Considering what they do, it’s a miracle of sanitation science that drains don’t smell up our homes all the time. Thankfully, they don’t.

So what’s up with a drain when it’s suddenly stinky?

Most likely, it’s one of two things: crud inside the pipe (which may be related to a clog) and sewer gas (which is always present in part of your drain system but isn’t supposed to get into the house). Usually a smelly drain problem is easy to solve.

Gross, for sure, but easy to solve.

Sometimes it’s hard to know which drain is the stinker, so here’s a simple trick: Cover the suspected smelly drain opening with tape or a plastic bag (or both). Let the room air out for a bit, then give it the smell test. If the smell is gone, you’ve found the culprit. If not, move the tape or bag to the next likely suspect and test again.

A really gunked up drain can smell enough to carry into a room, and there are a couple of good clues that this is the source of your problem. A slow drain is one indication. A partially clogged drain doesn’t get rid of waste effectively, leading to more crud buildup. Ultimately, this may lead to a total clog, but it can take a long time. Meanwhile, the buildup just gets worse. In other words, clogs beget crud begets clogs. Nice, huh? The solution is to clean the drain thoroughly with a snake.

The other way to tell if your problem is crud is the smell. A dirty drain smells bad, but there’s nothing like the gaseous pungency of sewage. The latter indicates a different drain problem.

A few drains that are most prone to crud-related smells and their solutions:

Bathroom sink: The drain stopper assembly catches hair — and then everything else — several inches below the drain opening. Remove the stopper and clean this section of pipe periodically to eliminate odors.

Tub/shower drain: Hair clogs lead to soap buildup and badly gunked pipes; clean thoroughly with a snake.

Kitchen sink: Food disposers (dispose-alls) are the culprits more often than drains. Freshen inside the disposer with Borax or a commercial disposer cleaner, and clean the gunk from the underside of the rubber baffle around the drain opening (you have to do this by hand, and it’s not pretty, but it works).

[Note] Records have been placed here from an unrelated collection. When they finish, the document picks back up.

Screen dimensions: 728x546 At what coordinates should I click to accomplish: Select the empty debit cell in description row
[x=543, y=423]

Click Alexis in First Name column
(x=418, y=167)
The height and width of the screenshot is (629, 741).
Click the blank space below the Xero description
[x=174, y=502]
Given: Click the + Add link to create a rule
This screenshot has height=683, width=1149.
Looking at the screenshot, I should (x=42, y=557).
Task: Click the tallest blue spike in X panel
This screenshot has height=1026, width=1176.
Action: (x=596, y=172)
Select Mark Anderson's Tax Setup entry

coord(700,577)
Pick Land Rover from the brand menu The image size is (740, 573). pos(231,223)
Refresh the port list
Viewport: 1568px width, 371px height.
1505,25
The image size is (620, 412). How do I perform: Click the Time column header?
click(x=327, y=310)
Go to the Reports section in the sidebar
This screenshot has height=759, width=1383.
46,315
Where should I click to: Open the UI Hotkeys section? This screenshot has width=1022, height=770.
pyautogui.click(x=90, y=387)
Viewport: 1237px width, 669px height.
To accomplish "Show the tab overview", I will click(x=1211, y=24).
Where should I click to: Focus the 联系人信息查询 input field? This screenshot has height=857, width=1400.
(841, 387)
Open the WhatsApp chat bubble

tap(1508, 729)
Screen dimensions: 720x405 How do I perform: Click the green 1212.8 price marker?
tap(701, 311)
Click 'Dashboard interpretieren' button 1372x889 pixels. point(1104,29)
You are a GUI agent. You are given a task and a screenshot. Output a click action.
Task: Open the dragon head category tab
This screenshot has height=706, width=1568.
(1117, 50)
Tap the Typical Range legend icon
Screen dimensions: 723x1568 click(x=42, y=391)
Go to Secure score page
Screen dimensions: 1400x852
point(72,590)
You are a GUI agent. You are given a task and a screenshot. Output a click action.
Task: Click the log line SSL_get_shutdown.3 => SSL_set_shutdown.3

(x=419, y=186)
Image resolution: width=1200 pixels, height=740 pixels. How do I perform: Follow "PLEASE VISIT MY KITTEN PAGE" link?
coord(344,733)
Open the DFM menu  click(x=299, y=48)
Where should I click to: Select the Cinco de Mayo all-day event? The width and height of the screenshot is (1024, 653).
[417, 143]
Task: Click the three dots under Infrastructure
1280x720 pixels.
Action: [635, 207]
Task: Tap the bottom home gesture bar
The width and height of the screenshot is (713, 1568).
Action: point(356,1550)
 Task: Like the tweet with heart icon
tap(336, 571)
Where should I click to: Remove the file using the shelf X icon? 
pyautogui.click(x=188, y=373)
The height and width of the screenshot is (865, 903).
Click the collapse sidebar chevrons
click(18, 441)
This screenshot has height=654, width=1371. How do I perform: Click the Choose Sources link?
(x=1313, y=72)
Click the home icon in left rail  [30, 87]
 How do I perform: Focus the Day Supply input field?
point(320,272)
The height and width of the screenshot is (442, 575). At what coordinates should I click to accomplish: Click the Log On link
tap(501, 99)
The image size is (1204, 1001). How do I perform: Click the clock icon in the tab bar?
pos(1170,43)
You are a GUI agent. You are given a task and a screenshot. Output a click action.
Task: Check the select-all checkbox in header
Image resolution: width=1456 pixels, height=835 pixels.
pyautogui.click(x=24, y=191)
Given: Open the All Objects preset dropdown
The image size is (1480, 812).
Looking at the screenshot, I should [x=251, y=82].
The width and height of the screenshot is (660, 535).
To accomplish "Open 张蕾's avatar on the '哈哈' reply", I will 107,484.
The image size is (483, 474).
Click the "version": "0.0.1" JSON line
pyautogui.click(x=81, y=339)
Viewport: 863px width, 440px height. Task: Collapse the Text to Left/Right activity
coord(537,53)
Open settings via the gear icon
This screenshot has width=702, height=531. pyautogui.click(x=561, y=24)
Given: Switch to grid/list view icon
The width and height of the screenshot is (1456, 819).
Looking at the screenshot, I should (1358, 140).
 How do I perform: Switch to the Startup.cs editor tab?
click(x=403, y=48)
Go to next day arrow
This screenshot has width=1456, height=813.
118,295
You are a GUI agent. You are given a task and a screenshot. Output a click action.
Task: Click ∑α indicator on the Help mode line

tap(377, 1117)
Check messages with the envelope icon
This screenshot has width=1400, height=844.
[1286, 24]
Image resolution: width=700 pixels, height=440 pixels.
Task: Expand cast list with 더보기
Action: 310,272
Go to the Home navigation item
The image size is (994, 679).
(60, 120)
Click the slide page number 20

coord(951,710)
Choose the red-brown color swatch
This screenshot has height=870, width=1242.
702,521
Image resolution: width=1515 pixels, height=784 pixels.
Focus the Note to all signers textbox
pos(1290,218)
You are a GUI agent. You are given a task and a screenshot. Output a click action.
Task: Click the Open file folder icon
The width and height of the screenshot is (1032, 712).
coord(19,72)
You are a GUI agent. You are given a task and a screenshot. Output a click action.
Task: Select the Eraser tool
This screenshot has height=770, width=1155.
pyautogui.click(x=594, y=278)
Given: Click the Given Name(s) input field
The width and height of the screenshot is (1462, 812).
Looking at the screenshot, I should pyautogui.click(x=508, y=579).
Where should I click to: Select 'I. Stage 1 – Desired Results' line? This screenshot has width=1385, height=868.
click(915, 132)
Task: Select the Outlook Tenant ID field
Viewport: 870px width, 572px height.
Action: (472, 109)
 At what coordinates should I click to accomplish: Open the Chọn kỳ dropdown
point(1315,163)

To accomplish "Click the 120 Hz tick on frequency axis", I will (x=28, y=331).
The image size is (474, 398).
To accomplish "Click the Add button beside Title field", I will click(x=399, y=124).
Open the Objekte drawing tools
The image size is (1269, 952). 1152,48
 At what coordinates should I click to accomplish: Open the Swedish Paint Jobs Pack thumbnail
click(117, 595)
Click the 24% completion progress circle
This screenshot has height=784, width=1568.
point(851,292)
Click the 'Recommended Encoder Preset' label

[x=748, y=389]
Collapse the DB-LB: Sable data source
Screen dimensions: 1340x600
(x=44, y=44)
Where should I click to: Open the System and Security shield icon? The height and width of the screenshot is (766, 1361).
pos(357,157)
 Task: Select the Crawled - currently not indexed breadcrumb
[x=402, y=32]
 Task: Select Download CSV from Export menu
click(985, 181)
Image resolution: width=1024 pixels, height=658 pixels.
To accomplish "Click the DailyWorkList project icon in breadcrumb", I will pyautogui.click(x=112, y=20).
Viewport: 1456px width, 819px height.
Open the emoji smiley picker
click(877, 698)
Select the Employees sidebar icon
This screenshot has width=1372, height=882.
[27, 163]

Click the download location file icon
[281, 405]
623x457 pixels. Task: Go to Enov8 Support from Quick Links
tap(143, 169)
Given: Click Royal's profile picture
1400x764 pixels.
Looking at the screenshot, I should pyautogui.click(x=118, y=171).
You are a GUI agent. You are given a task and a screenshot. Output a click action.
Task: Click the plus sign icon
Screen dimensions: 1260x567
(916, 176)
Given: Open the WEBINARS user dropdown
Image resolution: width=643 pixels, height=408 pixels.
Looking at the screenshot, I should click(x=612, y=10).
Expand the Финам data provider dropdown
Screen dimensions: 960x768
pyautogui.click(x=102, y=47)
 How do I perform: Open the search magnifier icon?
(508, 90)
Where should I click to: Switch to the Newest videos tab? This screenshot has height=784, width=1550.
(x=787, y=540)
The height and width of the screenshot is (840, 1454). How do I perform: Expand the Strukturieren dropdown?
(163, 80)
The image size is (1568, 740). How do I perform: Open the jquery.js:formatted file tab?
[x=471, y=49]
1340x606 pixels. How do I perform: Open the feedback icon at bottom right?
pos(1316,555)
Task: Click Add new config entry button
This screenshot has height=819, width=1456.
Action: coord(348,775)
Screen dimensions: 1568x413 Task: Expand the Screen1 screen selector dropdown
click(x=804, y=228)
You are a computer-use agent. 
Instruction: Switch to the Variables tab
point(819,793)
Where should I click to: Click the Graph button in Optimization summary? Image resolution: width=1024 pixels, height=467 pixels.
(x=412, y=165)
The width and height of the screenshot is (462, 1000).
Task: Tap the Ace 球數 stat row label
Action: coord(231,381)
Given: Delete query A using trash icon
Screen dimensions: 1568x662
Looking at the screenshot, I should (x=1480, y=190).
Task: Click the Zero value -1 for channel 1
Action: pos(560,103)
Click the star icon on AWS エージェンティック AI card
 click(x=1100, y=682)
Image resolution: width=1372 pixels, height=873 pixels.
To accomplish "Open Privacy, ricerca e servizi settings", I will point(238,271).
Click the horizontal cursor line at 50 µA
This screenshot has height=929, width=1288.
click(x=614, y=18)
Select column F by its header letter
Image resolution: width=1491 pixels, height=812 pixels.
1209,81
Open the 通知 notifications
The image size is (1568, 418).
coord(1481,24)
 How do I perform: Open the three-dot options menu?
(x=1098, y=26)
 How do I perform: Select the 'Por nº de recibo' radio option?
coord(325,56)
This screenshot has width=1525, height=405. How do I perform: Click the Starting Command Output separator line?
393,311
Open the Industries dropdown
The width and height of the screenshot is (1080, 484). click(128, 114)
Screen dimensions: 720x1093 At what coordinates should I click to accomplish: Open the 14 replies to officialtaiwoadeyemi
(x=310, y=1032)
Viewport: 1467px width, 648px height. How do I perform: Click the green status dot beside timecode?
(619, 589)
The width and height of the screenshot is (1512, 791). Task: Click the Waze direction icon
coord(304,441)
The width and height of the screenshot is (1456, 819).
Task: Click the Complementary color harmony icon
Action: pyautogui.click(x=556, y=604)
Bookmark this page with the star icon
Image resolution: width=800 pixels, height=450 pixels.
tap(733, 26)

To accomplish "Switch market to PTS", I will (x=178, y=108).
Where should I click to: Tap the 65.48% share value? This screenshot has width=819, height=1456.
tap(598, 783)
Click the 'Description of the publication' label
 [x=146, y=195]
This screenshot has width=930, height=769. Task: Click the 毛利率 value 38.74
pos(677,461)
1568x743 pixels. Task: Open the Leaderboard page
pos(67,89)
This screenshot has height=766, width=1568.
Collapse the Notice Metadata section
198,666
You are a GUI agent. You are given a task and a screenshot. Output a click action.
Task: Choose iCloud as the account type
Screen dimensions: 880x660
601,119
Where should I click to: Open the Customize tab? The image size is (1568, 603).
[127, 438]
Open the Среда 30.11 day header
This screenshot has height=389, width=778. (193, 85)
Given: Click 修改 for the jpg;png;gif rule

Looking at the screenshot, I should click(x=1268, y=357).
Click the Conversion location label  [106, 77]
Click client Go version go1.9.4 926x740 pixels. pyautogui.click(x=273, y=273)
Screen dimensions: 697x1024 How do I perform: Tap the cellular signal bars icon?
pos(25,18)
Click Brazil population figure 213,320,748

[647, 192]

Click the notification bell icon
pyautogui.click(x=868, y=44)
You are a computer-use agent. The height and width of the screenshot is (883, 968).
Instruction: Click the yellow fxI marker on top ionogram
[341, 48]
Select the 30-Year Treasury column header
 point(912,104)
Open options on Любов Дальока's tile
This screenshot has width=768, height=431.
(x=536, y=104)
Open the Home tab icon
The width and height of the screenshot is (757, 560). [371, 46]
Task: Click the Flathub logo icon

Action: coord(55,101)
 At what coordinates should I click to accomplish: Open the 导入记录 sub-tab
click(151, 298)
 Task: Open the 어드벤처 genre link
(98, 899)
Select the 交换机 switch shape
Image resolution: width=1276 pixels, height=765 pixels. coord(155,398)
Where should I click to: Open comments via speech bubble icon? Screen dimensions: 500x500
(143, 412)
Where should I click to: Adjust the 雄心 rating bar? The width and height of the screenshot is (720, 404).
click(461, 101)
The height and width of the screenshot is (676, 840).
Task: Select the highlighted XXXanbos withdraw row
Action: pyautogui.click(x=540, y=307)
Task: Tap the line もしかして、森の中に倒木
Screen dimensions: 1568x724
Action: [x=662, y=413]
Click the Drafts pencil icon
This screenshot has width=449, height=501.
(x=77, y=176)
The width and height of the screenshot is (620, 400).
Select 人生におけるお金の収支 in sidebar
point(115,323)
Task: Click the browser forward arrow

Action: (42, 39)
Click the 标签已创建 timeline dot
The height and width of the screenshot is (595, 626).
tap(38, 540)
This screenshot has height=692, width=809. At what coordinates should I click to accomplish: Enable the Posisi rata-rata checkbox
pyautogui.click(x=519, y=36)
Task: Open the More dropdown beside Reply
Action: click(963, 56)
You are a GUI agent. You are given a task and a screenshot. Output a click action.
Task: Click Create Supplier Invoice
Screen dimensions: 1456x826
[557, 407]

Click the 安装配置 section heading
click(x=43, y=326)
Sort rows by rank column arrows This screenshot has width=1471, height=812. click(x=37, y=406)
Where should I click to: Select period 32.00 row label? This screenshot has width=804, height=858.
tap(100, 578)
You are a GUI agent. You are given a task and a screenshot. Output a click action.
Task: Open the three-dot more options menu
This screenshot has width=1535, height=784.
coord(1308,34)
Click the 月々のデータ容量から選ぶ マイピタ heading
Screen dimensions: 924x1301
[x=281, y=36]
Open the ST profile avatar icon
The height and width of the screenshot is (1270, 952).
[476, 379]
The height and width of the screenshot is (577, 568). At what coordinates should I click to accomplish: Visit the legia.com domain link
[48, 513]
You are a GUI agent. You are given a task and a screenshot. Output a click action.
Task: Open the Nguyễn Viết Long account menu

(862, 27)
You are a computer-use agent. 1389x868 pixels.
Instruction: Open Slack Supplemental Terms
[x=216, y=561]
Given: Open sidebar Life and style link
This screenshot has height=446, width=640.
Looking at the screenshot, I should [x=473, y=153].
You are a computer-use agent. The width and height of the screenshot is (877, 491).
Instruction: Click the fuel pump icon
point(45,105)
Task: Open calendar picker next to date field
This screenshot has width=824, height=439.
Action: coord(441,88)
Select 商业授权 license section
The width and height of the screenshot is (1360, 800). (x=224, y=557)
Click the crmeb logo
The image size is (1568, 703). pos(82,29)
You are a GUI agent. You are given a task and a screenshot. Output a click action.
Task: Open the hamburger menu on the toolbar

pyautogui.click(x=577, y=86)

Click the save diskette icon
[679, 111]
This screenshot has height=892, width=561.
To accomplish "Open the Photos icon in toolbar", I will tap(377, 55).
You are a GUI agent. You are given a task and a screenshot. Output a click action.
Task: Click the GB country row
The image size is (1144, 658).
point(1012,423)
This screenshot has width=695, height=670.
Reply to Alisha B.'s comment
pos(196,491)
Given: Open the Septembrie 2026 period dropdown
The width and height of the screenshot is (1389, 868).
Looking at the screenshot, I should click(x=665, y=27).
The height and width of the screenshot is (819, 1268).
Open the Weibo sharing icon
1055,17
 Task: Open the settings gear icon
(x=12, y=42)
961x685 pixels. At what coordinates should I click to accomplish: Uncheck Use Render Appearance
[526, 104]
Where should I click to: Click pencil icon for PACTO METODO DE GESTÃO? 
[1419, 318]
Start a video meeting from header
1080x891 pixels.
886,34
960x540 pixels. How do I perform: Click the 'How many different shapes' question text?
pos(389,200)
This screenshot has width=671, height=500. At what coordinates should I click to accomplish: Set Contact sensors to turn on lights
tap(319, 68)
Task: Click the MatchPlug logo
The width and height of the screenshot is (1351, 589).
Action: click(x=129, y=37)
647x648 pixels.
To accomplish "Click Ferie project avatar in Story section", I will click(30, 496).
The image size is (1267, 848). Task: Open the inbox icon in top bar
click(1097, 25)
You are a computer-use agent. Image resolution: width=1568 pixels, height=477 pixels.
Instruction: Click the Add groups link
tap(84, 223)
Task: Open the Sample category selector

If your drain smells like sewage, that’s probably exactly what it is, or at least sewer gas. Every drain in your house has (or should have) a trap — a U-shaped piece of pipe that holds a small amount of water at all times. The water serves as a plug to keep sewer gas from rising up the drain (toilets have their own internal version of a trap). This simple system works beautifully unless one of the following happens:

•  The original plumber or remodeler failed to install a trap, in which case you’d probably smell gas all the time.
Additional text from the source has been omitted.